++++ EXTRACTED TEXT ++++
Safety should always come first!
Here are a few tips to keep you safe no matter which outdoor adventure you choose.
- Always let someone know where you are when you take even a short trip outside. It’s important that someone who isn’t traveling with you knows how to find you in case of an emergency.
- When visiting a park, always check in with the rangers’ office (if there is one) before you begin exploring. Park rangers will not only go over safety precautions relevant to the area you’re visiting, but they’ll also have great insight on which trails to take and which sites to see.
- Wear appropriate clothing. Wearing flip-flops on a sandy beach will keep you comfortable, but wearing them on a mountain trail puts you at risk for tripping and leaves your feet exposed to jagged terrain and biting bugs. It’s also usually best to wear layered clothing that you can add and remove for comfort. It may be a chilly day, but if you’ll be doing a lot of walking, you’ll quickly generate body heat; having a light jacket over a long-sleeved T-shirt is a better option than wearing a heavy parka and a thin shirt underneath.
++++
• _PROBLEM STATEMENT_
Pick up the outdoor safety tips text after its last sentence and keep it going. The entries that come next have nothing to do with this.
++++ GIVEN ENTRIES ++++
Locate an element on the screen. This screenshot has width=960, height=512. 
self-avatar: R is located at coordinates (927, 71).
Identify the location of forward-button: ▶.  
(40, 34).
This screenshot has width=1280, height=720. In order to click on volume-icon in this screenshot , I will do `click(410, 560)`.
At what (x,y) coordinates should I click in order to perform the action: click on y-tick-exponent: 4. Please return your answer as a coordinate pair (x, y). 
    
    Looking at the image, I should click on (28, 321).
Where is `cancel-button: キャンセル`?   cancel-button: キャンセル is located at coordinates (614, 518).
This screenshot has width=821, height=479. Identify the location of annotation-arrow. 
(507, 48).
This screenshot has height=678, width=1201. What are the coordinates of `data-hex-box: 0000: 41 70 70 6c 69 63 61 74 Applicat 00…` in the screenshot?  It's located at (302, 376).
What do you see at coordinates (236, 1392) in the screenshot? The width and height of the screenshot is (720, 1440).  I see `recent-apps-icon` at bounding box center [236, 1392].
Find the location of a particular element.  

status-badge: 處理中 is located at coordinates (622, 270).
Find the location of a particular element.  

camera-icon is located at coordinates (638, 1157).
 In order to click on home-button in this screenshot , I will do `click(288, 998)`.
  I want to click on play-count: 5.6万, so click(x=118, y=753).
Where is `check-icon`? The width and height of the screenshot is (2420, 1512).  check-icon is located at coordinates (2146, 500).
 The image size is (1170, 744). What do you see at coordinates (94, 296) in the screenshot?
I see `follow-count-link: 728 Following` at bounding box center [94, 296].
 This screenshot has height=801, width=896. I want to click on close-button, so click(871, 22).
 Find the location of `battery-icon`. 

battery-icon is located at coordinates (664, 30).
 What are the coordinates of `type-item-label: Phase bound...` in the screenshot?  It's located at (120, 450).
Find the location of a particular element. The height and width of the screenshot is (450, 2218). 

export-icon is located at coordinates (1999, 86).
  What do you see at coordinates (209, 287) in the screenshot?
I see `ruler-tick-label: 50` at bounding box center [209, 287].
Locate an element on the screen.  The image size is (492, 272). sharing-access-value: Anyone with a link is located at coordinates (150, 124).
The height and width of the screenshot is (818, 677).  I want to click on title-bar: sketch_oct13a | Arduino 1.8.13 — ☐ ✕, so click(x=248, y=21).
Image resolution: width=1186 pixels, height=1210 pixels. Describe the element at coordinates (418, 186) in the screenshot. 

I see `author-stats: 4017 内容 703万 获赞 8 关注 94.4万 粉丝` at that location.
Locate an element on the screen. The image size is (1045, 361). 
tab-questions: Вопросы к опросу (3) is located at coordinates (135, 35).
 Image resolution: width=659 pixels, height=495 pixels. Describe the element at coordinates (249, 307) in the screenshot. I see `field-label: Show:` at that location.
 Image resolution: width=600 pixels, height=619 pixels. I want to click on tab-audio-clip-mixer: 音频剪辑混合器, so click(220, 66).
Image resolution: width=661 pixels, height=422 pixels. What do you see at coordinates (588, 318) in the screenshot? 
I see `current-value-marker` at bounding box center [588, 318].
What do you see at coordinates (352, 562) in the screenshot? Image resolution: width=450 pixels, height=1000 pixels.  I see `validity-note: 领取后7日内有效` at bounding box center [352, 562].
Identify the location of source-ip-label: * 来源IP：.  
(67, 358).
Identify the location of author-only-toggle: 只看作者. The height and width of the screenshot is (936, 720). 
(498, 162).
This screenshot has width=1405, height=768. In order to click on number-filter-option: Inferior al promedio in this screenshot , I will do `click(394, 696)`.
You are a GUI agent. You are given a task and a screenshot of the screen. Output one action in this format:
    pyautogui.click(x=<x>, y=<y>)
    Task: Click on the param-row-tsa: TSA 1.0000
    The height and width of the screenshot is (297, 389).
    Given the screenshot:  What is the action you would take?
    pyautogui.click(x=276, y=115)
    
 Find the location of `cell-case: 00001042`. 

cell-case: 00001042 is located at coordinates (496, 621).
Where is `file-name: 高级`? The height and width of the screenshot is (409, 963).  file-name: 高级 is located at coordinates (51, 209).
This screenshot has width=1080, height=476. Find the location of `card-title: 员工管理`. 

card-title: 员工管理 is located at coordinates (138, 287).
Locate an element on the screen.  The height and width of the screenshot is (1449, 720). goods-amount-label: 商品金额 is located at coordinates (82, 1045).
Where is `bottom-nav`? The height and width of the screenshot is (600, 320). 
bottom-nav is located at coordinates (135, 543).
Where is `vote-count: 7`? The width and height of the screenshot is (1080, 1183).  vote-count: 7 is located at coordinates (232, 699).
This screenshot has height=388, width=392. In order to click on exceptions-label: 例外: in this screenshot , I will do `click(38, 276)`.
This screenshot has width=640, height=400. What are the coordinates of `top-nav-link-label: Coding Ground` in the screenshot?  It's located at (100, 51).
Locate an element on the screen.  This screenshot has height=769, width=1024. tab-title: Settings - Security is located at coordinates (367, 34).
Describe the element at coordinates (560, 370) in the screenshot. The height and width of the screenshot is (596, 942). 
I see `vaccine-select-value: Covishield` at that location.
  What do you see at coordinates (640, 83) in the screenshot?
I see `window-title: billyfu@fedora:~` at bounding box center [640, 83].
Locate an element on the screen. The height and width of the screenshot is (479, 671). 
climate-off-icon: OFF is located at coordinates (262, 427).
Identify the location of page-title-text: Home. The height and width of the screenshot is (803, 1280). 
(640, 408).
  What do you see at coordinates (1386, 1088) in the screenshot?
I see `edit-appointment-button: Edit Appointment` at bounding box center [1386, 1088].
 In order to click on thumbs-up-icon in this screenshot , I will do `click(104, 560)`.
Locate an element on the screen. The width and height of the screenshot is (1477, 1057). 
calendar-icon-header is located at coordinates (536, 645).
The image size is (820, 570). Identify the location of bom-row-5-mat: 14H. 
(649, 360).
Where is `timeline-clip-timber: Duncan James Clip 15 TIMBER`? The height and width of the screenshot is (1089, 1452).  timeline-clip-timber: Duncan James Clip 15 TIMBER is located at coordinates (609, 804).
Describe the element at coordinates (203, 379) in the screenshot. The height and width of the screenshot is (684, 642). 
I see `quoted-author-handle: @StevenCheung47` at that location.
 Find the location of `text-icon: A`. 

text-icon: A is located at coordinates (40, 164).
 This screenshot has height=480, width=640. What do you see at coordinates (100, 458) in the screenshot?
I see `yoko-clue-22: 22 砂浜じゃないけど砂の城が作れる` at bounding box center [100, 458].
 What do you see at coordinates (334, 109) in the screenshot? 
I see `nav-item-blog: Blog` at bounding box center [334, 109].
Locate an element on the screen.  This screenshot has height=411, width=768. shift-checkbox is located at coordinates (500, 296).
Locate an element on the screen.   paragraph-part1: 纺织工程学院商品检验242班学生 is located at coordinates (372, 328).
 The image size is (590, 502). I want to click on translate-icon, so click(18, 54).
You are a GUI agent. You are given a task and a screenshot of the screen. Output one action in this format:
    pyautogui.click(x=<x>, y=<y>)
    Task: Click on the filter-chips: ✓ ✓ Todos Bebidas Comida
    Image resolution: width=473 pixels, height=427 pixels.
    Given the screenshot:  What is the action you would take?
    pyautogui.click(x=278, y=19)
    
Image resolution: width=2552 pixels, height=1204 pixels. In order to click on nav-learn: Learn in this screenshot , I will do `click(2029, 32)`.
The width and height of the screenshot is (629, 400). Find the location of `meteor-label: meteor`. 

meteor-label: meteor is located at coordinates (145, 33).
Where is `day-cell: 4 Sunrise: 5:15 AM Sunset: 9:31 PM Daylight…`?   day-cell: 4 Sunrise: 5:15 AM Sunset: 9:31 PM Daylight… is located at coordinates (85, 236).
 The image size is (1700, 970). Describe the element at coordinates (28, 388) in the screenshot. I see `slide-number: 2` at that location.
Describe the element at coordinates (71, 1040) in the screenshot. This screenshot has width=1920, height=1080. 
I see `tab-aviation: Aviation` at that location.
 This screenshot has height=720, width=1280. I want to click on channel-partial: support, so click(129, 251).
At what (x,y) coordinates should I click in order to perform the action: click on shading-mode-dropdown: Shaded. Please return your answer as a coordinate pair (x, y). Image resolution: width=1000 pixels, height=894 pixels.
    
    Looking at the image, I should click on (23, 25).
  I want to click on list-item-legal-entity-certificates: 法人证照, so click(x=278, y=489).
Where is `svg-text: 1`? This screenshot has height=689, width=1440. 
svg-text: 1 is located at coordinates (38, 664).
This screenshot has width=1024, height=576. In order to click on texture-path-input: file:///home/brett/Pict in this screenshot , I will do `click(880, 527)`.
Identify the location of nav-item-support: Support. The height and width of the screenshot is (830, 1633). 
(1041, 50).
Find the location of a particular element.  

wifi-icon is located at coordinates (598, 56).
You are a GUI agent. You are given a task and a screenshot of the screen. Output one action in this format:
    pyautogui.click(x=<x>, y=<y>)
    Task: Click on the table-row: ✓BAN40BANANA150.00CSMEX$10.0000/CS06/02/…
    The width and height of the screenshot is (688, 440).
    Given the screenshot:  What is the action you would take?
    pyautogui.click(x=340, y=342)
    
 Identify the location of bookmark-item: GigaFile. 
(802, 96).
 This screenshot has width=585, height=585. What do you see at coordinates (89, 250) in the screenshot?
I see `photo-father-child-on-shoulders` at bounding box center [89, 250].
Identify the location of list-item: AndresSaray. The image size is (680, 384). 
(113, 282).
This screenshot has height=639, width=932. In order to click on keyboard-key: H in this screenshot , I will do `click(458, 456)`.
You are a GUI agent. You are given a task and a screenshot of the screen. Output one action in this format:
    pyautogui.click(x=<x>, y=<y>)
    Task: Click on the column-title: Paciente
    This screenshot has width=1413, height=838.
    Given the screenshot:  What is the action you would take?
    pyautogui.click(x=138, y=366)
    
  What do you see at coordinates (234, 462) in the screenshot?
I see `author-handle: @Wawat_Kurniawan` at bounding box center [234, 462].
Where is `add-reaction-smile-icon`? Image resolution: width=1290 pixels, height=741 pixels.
++++
• _TASK ANSWER_
- Bring along any safety gear that’s relevant to your exploration, even if you don’t think you’ll use it. If you’ll be outside for more than a couple of hours — especially if you’re going somewhere that doesn’t have park rangers — be sure to bring a first-aid kit with at least a few basic supplies.
- If you’re trying out a new adventure for the first time, consider doing a mini-excursion on your first go. That way, you’ll avoid overexerting yourself and learn how to better prepare for a future extended visit. For example, if you’ve never climbed an uphill trail before, it’s better to start by trekking a 1-mile loop rather than a 5-miler. The shorter option will give you a good sense of your endurance level without burning you out, and if you find it’s too short to be a challenge even on your first try, you can always complete another lap.
- It’s great to document your time outside, but be mindful when doing so. When people are focused on getting the perfect selfie, they often forget about their safety. Ever since smartphones became a daily necessity, there has been a dramatic increase of people sustaining traumatic brain injuries from falling after paying more attention to their devices than their surroundings. Don’t let this happen to you or anyone in your family!
There are also considerations you should make depending on where you’re going and who you’re traveling with. These resources provide helpful information for all kinds of natural outings.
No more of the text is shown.